_Prompt_
From the records below, take each line where the string "blue" shows up and copy it.

_Records shown_

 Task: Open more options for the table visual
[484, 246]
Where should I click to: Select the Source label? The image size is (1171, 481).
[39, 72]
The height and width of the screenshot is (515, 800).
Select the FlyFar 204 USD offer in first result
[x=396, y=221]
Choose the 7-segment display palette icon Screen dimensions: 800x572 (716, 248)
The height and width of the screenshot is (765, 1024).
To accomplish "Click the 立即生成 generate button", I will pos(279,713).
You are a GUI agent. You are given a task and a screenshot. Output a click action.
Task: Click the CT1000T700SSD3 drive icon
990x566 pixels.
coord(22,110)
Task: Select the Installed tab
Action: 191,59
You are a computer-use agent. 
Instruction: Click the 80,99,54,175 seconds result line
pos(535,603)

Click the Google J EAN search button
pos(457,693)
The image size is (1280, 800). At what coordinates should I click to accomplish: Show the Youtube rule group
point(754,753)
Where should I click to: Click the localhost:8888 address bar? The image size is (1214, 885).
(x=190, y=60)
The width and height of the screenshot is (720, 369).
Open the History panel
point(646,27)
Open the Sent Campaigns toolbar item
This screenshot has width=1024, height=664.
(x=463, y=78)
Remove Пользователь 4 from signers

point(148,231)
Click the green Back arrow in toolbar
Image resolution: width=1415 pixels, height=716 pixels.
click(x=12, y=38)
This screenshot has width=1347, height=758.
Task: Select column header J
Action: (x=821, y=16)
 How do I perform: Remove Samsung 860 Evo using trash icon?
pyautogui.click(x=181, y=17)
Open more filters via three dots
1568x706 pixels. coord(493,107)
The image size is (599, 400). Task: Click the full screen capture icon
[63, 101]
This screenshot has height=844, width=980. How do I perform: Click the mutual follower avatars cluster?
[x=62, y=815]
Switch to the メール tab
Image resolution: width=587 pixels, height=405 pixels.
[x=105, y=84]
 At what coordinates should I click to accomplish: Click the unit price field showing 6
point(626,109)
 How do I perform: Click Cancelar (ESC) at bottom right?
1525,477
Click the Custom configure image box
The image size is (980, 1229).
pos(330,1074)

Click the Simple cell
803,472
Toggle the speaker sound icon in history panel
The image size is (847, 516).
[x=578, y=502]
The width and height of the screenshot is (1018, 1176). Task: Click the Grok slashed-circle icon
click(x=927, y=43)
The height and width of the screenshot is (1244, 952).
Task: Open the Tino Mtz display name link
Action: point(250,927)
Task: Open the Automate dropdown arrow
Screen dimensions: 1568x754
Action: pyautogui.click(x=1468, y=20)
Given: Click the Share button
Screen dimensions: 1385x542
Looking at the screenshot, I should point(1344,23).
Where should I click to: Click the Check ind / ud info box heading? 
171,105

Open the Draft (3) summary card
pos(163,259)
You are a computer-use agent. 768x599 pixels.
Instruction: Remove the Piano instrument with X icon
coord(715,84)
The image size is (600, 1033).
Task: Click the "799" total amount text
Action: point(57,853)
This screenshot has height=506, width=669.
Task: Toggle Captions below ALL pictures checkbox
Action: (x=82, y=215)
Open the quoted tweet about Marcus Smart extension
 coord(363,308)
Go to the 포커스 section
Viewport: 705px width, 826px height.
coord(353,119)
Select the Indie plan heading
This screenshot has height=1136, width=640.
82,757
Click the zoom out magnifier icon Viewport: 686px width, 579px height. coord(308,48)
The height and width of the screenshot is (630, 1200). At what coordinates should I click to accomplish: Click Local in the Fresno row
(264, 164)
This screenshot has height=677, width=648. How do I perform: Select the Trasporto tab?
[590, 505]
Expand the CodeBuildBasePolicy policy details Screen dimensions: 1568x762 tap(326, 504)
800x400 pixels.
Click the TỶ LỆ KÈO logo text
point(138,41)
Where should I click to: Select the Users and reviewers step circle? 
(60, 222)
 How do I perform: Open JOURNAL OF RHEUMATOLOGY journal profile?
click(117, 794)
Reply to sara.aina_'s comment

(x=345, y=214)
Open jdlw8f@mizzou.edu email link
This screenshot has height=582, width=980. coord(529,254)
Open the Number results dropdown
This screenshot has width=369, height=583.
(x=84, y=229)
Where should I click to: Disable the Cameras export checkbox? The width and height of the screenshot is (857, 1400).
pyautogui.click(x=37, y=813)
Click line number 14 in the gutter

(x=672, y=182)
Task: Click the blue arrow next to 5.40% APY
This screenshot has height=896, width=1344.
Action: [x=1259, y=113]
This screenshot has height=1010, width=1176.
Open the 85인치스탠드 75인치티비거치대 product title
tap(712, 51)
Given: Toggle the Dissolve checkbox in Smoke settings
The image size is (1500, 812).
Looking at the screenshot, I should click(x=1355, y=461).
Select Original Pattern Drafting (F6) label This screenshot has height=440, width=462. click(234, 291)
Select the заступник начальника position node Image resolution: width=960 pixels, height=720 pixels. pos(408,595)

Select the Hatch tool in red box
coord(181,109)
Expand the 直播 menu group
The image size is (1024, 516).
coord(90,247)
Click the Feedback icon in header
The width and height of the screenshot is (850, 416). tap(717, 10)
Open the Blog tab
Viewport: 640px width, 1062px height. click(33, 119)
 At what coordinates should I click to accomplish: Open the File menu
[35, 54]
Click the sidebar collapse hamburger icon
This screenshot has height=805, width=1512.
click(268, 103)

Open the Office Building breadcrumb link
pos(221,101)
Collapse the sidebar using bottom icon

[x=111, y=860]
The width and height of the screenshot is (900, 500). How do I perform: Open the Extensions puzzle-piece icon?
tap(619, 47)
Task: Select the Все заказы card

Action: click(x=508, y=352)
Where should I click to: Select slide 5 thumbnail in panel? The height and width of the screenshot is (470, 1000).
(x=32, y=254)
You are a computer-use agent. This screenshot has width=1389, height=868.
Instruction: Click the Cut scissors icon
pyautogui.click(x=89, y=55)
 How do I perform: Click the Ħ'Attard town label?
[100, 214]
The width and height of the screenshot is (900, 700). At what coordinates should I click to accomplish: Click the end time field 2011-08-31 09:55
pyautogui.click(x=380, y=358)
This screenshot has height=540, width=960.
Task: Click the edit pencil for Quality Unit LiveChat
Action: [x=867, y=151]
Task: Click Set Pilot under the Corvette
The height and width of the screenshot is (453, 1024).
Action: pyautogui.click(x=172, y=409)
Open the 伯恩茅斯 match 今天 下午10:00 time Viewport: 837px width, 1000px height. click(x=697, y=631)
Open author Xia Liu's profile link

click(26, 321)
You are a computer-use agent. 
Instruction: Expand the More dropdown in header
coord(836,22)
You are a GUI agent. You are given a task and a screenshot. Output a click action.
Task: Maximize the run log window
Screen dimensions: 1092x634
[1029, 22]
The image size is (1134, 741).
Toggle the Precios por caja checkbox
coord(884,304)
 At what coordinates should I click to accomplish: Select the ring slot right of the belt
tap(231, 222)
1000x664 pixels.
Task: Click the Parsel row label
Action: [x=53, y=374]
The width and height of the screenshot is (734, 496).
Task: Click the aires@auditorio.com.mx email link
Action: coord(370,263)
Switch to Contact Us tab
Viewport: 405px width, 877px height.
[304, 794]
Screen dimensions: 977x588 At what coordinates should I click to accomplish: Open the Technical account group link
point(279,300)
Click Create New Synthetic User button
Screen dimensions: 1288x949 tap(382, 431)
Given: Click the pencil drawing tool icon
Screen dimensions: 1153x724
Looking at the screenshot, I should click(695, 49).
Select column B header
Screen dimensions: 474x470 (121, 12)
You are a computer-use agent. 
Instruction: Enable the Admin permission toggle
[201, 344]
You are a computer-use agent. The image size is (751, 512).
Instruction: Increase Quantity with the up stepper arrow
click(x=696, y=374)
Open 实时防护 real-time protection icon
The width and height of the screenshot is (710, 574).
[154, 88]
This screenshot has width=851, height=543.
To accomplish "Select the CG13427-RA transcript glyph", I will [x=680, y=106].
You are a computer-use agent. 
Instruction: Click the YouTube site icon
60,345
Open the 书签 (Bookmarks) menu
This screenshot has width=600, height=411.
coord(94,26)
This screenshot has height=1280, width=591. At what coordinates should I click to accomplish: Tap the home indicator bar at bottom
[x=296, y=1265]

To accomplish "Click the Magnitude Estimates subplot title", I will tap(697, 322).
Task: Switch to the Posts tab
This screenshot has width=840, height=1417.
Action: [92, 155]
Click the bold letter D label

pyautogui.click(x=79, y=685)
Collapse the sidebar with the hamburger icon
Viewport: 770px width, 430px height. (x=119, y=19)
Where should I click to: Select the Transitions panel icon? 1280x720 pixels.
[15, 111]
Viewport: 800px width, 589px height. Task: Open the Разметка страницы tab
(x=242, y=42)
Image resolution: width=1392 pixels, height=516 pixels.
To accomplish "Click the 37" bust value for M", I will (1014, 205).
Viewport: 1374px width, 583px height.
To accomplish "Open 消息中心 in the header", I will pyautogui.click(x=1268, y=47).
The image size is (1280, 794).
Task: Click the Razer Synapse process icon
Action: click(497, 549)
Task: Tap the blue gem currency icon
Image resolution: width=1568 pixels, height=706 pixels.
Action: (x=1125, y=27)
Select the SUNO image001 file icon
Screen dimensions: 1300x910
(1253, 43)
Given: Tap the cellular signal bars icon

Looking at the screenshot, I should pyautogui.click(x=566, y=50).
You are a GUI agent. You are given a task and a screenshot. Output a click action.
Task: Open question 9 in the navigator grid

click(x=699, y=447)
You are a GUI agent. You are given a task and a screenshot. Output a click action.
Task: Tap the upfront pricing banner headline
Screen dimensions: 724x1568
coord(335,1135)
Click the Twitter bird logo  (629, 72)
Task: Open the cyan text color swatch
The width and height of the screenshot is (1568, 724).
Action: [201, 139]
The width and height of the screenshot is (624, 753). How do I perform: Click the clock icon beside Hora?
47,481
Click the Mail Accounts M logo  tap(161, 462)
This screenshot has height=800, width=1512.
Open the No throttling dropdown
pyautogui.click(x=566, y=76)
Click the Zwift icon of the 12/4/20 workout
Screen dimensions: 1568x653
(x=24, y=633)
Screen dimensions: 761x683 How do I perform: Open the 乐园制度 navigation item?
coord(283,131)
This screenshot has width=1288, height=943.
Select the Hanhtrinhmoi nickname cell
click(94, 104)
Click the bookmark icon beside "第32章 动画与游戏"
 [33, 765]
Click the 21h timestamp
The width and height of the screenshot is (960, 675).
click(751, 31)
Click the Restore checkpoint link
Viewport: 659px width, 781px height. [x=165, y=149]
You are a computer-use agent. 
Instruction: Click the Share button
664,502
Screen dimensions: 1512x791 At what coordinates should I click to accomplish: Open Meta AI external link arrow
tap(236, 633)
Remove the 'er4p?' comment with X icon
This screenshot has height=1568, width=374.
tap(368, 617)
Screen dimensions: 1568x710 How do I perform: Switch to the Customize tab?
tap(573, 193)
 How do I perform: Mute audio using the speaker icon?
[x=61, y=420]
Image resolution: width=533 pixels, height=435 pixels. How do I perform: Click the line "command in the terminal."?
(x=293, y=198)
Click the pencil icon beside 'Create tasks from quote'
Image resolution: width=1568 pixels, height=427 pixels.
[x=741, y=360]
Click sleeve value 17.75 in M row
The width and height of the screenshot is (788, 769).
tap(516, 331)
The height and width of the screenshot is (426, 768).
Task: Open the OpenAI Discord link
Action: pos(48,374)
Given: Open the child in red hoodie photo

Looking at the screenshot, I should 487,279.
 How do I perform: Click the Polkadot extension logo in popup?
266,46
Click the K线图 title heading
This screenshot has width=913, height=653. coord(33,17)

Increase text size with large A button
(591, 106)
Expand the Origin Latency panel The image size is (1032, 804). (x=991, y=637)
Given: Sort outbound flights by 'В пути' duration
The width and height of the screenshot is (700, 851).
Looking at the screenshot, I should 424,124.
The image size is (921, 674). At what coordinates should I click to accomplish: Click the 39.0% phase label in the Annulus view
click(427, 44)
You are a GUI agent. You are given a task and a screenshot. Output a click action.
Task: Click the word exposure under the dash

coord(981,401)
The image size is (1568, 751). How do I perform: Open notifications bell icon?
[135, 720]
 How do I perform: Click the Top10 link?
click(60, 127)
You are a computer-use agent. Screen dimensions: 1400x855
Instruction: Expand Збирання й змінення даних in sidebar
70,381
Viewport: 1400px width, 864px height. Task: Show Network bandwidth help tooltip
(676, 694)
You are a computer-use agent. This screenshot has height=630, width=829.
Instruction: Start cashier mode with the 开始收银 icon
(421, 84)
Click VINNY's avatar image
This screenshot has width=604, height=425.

_Reply to the exercise_
Task: Click the blue arrow next to 5.40% APY
Task: Tap the blue gem currency icon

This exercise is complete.